*Description of the task*. Pull out every line of the material that contains the string "Rother", and copy each one in full.

*Supplied entries*.
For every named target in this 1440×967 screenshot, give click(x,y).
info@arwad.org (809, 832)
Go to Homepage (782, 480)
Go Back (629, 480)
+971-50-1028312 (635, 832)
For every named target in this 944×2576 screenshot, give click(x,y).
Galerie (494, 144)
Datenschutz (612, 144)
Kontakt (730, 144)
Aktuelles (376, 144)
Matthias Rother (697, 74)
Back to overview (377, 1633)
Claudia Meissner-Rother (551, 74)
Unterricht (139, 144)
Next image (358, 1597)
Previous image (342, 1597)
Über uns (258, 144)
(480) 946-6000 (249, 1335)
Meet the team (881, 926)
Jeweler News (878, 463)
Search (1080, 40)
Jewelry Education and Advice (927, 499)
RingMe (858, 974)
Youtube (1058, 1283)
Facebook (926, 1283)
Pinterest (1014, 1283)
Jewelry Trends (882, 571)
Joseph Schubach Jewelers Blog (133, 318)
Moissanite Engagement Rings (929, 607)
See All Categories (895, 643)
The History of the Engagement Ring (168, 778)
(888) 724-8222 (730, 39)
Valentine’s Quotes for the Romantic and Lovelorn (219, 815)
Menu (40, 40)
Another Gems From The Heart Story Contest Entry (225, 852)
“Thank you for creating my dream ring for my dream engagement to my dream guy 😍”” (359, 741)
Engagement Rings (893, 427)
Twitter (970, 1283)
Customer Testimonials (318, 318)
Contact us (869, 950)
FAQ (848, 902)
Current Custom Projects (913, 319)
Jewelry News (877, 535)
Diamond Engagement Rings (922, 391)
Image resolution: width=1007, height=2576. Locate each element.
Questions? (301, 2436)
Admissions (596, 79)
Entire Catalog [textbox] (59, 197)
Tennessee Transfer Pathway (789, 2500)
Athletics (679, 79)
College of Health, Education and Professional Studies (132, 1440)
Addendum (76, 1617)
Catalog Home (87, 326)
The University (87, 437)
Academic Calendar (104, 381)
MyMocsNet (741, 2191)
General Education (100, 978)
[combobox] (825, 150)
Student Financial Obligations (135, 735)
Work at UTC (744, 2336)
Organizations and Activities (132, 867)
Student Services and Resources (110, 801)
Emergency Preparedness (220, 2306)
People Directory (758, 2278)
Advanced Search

*Solution for this task*.
Matthias Rother (697, 74)
Claudia Meissner-Rother (551, 74)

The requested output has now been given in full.